10. In the case of Zachaeus Kombo Olumatete v Republic [2018] eKLR, G.W. Ngenye-Macharia, as she then was posited as follows regarding considerations in ordering a retrial:5. Having found that Hon. A.R. Kithinji did not comply with this noble requirement behooves the court to determine whether a retrial should be ordered. The case law in guiding the court in this determination is rich. In the renowned case of opicho vs republic [2009] klr 369, the court of appeal held as follows:“in general a retrial will be ordered only when the original trial was illegal or defective; it will not be ordered where the conviction is set aside because of insufficiency of evidence or for the purpose of enabling the prosecution to fill up gaps in its evidence at the first trial; even where a conviction is vitiated by a mistake of the trial court for which the prosecution is not to blame, it does not necessarily follow that a trial should be ordered. Each case must depend on its own facts and circumstances and an order for retrial should only be made where the interest of justice require it.”7. On other factors for consideration before a retrial is ordered, include whether any prejudice would be occasioned to the Appellant. Under this head, the court may consider the period the Appellant has been in remand, the seriousness of the offence and any other factor affecting him personally such as illness and age. The Appellant took plea on 12th April, 2013 and paid bail on 25th April, 2013. Considering the period he has served the sentence, cumulatively, he has been in remand for only nine months and twenty days. This period does not surpass the interests of justice in trying a serious offence as defilement. Furthermore, it only serves justice to order a retrial so that even the complainant can see to it that justice has been served. It is also a serious offence that in the public interest ought to be disposed of in a trial conducted in an objective and fair manner.

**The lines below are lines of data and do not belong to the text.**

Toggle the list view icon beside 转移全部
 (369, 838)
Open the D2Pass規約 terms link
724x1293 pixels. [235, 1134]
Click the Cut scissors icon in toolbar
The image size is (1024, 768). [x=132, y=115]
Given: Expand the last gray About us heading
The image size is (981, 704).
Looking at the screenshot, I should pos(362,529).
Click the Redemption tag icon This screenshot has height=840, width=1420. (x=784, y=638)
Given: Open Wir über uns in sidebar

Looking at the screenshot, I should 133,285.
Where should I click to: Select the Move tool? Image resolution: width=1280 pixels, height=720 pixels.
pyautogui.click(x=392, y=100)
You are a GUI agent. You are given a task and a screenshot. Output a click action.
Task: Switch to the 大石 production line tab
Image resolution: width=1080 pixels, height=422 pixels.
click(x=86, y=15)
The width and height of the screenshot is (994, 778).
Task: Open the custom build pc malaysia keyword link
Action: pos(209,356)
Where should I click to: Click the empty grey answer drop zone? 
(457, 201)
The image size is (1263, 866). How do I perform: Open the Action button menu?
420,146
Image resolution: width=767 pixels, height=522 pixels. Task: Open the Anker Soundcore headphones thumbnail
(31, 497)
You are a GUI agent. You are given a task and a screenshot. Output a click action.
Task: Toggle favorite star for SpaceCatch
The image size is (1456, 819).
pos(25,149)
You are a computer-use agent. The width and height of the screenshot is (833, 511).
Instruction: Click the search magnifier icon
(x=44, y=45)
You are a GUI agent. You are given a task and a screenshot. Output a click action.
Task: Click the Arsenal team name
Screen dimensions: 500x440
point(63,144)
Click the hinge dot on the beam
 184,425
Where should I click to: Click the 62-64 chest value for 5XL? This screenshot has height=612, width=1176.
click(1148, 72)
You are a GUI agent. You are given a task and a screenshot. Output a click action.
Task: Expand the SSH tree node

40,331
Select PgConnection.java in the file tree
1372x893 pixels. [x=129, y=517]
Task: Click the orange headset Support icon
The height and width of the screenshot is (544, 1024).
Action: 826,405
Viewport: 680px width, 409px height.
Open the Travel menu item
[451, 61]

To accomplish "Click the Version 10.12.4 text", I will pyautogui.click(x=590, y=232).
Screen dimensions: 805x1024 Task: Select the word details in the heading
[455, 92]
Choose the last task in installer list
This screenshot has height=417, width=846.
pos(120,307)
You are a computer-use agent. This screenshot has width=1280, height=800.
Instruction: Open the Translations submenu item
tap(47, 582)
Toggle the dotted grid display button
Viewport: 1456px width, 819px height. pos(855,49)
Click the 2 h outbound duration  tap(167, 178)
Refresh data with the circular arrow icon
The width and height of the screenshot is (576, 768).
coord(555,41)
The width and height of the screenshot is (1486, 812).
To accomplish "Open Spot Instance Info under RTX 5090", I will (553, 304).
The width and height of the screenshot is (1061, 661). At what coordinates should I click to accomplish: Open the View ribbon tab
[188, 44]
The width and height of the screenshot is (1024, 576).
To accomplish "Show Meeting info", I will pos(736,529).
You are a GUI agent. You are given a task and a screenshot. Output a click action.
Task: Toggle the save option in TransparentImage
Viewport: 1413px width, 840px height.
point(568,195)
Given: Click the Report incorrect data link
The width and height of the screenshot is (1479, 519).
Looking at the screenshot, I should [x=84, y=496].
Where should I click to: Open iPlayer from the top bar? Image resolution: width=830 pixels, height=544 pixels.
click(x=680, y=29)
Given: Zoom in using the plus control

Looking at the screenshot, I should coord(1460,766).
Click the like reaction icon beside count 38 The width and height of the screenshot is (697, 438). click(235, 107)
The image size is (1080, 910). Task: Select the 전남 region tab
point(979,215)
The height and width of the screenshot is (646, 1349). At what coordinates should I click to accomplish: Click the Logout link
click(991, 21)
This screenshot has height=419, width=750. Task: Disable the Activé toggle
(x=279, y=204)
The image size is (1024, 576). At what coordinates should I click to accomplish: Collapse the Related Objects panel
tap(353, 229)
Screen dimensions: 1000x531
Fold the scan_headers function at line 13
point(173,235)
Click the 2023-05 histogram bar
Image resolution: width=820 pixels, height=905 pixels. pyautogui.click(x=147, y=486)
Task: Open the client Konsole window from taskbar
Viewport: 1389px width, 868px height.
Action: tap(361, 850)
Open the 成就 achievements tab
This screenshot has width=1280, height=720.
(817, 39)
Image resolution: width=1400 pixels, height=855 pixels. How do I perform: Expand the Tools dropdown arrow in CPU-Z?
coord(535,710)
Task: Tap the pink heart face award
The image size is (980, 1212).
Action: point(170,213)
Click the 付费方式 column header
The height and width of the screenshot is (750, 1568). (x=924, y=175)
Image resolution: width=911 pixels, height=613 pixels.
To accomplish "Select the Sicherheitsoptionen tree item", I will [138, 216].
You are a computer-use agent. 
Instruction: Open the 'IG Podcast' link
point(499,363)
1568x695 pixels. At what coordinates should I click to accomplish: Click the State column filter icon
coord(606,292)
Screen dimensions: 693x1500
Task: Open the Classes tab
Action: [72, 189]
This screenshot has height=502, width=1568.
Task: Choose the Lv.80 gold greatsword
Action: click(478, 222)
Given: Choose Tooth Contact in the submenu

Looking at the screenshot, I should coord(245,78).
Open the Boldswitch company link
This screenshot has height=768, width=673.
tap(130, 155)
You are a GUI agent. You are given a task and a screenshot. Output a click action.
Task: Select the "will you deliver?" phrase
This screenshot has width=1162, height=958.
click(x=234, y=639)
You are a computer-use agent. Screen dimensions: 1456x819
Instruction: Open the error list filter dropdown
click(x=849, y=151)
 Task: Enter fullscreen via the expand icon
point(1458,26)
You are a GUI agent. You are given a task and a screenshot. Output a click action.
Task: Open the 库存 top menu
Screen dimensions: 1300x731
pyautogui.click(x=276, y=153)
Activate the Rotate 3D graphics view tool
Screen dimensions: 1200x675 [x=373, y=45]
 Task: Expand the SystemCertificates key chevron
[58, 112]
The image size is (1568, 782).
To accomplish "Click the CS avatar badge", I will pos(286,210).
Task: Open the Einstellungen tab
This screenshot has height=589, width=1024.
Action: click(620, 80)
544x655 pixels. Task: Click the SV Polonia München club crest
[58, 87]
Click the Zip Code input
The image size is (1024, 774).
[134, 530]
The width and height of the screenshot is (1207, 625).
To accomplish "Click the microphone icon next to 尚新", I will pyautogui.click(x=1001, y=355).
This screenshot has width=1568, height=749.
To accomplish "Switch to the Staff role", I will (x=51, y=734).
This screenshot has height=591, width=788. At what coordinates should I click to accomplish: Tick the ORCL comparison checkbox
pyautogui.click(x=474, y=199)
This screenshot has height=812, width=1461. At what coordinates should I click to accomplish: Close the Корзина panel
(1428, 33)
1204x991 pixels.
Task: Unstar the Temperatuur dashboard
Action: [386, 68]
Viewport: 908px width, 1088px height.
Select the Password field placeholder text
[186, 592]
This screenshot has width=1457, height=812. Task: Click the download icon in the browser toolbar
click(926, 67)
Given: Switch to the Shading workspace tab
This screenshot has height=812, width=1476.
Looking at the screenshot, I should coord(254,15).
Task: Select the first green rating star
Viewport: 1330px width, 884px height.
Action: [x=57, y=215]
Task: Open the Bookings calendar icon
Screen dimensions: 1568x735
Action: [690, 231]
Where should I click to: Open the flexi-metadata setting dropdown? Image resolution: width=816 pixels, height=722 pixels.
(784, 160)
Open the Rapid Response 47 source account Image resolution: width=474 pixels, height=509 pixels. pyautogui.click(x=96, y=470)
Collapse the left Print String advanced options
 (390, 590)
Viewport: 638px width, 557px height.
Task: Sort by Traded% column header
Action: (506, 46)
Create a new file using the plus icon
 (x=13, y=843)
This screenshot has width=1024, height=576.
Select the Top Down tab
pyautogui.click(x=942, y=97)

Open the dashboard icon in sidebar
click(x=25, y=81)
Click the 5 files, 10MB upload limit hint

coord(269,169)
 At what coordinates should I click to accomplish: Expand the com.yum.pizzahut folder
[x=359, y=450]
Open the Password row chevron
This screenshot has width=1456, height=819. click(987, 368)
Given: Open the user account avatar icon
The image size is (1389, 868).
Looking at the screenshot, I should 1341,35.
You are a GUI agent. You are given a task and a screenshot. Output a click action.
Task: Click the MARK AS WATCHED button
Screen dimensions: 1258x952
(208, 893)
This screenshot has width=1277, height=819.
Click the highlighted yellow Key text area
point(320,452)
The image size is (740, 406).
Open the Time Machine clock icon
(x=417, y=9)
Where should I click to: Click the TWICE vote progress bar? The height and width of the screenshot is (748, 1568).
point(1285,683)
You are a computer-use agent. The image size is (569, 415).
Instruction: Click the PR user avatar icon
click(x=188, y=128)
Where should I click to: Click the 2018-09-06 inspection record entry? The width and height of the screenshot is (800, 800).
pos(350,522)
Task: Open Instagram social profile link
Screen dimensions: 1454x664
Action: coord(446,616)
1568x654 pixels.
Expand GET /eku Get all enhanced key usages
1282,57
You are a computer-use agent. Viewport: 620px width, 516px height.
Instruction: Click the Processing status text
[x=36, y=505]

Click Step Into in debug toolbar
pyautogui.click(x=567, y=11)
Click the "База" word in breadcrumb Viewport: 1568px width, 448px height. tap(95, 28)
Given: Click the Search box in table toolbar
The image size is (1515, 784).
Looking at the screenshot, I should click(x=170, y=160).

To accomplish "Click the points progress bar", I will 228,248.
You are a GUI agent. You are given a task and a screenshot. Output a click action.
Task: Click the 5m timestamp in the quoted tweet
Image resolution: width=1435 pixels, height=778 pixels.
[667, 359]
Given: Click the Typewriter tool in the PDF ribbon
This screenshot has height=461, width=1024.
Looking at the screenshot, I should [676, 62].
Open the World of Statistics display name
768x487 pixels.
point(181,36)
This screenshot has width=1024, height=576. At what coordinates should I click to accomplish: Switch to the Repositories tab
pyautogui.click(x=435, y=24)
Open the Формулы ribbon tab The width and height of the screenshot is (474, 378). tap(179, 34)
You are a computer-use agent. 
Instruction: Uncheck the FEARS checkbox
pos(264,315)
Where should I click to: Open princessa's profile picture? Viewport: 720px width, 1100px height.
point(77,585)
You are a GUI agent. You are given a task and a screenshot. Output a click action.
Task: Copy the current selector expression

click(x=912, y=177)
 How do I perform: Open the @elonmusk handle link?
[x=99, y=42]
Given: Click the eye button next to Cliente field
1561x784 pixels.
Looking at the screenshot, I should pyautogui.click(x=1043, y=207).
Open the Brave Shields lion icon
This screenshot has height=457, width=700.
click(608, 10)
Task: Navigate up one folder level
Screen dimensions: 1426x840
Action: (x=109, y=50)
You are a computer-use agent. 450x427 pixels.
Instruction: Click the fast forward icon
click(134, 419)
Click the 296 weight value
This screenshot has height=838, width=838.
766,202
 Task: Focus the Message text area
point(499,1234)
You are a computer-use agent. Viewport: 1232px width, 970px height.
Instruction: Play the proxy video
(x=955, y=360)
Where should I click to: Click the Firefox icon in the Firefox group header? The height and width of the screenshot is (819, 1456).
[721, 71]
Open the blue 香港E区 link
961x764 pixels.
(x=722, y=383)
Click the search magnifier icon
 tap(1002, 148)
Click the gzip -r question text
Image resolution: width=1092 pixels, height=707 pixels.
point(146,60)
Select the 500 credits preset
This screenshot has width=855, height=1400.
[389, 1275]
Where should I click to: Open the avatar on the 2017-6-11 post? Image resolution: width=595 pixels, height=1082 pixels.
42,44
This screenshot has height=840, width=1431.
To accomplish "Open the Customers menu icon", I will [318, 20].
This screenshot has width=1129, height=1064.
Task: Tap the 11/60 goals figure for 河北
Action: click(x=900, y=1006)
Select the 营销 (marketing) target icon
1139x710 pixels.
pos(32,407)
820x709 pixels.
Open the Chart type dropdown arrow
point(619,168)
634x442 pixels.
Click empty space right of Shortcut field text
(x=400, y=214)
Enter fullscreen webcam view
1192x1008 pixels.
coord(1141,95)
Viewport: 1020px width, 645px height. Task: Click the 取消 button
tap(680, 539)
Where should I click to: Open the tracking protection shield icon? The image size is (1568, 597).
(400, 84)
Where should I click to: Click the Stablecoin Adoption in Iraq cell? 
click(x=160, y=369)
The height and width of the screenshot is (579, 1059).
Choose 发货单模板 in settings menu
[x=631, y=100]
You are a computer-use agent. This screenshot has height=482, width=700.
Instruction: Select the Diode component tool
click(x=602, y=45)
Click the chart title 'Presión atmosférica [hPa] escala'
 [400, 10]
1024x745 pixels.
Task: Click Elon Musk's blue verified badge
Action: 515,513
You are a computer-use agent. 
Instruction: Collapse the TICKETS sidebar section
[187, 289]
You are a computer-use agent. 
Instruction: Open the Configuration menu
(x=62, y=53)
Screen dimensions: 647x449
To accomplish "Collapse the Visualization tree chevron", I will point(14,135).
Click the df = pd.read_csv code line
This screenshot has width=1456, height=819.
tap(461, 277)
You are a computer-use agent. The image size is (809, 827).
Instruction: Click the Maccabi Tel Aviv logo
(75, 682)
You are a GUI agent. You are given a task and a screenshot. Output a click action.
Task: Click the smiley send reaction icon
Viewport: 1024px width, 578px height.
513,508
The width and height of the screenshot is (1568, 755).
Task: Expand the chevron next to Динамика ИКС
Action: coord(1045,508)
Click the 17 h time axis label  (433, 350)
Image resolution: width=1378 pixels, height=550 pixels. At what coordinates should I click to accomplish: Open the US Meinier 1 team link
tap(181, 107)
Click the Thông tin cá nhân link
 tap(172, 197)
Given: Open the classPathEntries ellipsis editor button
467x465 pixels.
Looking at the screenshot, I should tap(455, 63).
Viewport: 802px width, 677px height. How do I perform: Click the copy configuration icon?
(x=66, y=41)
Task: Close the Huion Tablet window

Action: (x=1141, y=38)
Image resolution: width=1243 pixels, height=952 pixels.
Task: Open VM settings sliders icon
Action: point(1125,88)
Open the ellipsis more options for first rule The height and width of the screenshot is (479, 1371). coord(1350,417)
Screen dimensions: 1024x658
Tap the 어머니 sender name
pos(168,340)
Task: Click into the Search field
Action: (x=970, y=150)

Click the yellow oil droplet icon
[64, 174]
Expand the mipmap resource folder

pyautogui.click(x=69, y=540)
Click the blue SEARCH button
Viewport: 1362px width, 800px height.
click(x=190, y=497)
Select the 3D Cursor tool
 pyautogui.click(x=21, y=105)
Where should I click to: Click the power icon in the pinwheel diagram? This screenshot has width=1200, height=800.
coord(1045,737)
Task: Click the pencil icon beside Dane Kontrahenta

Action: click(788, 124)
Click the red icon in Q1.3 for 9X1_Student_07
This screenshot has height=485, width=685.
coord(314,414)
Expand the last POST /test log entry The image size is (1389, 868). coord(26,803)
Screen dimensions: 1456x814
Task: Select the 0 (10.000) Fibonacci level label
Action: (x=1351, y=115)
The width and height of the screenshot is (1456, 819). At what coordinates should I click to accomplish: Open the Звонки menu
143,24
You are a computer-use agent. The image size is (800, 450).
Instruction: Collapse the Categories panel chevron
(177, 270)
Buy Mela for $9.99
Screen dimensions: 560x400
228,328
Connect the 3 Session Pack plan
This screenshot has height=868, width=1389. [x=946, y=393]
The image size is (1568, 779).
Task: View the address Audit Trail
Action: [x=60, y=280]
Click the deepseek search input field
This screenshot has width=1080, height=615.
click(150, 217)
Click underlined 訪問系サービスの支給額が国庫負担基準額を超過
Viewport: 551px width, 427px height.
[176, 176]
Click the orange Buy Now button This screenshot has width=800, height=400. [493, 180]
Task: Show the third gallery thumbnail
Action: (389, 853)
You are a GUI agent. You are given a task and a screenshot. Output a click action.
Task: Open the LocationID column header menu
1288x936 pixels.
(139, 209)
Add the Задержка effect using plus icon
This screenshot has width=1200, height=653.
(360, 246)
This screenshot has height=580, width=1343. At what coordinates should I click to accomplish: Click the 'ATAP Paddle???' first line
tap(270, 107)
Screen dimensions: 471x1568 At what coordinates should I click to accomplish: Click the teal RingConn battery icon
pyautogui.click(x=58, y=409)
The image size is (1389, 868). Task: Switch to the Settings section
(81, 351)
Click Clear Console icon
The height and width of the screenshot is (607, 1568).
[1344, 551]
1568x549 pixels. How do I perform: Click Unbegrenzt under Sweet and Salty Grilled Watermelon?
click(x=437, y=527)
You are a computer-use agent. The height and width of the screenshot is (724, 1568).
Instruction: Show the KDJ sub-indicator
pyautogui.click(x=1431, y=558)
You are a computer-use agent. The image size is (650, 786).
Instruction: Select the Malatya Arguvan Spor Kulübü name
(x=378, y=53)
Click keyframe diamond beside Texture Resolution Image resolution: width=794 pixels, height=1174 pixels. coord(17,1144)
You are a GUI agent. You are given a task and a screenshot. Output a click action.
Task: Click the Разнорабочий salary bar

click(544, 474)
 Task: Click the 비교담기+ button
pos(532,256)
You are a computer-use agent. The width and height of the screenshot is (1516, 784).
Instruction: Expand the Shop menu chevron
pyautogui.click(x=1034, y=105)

11. In this case, though this was a mistrial, the potential sentence is a death penalty. Further, the errors came to the notice of the court suo moto while considering other matters in this file. The High Court is entitled under Article 165(6) and (7) to peruse any file and satisfy itself of legality of any proceedings. The said sub-articles provide as follows:(6)The High Court has supervisory jurisdiction over the subordinate courts and over any person, body or authority exercising a judicial or quasi-judicial function, but not over a superior court.(7)For the purposes of clause (6), the High Court may call for the record of any proceedings before any subordinate court or person, body or authority referred to in clause (6), and may make any order or give any direction it considers appropriate to ensure the fair administration of justice.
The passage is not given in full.